As reported by Computerbase, a forecast on the supply and prices of DRAM was presented by Lenovo at a high-performance computing event last week. It essentially told us something that we're already acutely aware of: Memory prices will remain extremely high for many years to come and may never drop back down to 2024 levels.
There's nothing that you and I can do about this, of course, but you'd perhaps expect the top manufacturers of memory kits to do something. We don't really need high-speed, low-latency sets of DRAM in our gaming PCs to enjoy decent frame rates, and anyone with an AMD Ryzen X3D chip can get away with surprisingly slow memory.

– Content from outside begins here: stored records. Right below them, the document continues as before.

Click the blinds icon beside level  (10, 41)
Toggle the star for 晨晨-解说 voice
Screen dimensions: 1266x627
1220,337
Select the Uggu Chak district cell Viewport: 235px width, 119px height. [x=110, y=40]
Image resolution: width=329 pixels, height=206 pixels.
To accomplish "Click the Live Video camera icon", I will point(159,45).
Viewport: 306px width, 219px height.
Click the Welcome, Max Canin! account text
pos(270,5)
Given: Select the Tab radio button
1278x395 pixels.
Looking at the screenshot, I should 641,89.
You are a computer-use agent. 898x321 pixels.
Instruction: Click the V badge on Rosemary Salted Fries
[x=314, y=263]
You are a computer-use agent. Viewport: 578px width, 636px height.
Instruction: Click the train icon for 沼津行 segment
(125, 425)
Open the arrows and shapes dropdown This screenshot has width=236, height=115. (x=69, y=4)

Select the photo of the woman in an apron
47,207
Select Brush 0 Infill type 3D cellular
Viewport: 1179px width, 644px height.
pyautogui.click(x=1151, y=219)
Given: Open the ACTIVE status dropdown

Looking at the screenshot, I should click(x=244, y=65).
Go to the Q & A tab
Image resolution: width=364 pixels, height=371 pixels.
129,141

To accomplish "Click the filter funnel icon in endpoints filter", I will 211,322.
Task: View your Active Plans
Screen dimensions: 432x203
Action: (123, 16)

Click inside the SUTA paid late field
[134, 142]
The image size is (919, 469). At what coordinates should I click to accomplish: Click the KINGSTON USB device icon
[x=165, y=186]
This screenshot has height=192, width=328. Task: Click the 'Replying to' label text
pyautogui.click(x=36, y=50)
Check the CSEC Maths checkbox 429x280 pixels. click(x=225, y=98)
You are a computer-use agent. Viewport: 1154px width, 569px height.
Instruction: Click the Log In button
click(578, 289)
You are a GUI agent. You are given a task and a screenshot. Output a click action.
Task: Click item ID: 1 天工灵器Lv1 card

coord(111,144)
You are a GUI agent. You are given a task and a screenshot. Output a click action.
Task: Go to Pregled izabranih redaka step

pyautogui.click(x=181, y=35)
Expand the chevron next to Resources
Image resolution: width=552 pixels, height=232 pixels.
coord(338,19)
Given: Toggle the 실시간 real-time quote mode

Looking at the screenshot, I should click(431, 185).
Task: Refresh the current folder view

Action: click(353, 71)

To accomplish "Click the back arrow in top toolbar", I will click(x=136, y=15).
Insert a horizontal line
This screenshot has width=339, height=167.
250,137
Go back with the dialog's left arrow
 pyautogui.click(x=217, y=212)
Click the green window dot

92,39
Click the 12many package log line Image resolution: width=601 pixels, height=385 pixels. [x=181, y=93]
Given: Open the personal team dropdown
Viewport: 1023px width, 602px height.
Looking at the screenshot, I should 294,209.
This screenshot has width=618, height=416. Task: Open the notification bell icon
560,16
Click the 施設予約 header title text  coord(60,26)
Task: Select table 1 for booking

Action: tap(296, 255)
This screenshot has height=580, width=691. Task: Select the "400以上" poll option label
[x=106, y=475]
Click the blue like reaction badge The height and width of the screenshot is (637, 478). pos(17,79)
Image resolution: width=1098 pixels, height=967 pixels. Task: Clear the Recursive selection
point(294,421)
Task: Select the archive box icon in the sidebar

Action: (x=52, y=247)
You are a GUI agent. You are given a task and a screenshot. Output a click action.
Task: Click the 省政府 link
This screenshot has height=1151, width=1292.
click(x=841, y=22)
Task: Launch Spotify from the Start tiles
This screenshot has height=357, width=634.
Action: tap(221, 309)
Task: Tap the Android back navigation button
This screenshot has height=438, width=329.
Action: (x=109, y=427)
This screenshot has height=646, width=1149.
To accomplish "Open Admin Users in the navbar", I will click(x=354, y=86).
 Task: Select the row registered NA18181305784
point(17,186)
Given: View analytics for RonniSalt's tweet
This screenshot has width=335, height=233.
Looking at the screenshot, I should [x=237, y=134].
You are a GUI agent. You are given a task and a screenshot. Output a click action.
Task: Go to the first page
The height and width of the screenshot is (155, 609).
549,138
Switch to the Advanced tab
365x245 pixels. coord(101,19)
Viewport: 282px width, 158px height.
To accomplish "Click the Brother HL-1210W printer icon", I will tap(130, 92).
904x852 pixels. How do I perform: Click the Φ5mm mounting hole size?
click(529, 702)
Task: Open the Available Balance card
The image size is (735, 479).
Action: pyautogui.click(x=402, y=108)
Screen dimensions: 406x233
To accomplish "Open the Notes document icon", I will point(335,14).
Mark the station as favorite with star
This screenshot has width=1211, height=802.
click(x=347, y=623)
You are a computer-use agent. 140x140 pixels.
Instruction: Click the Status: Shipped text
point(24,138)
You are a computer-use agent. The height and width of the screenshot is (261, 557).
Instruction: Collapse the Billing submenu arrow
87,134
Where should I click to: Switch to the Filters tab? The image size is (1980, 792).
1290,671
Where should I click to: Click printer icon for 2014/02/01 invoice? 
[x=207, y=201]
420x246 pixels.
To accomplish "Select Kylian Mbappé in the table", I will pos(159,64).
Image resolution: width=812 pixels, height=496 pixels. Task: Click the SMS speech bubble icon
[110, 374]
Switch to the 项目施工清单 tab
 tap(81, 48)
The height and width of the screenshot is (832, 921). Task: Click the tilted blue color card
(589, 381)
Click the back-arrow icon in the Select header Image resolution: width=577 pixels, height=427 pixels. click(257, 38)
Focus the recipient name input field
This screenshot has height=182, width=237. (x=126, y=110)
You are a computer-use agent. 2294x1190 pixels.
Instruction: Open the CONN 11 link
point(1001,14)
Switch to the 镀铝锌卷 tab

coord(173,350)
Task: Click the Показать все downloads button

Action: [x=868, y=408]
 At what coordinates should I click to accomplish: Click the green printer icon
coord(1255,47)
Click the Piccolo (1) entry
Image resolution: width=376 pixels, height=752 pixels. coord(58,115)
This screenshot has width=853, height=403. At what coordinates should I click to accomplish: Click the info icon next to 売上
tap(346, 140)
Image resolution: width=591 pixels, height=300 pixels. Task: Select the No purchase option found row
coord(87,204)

Yes, the 'sweet spot' for an AM5 socket chip is DDR5-6000 and anything with a CAS latency of 32 cycles or lower will feel really snappy and responsive. But slap a set of DDR5-5200 CL38 in there, and you won't actually notice unless the game is 100% memory-limited. There are some genuine scenarios where it will, but gaming isn't one of them.
So you'd think that to offer some relief in the current DRAM situation, memory kit makers would be doing their best to churn out slower sets that are more affordable than those currently on offer.
However, a quick browse through recent newsroom posts shows that this isn't happening. If anything, DDR5 kit manufacturers are either keeping totally silent on the whole problem or going in the opposite direction, releasing ultra-fast sets that are so niche that hardly anyone would be buying them, even if the RAMpocalypse didn't exist.
You want examples? How about G.Skill's DDR5-9200 CL72 kit, or the DDR5-8000 CL64 set from Geil. Even Team Group, a brand that normally offers some great products in the mainstream PC market, announced a DDR5-8000 CL54 set. Kingston and Lexar, on the other hand, have stayed quiet on the whole memory front.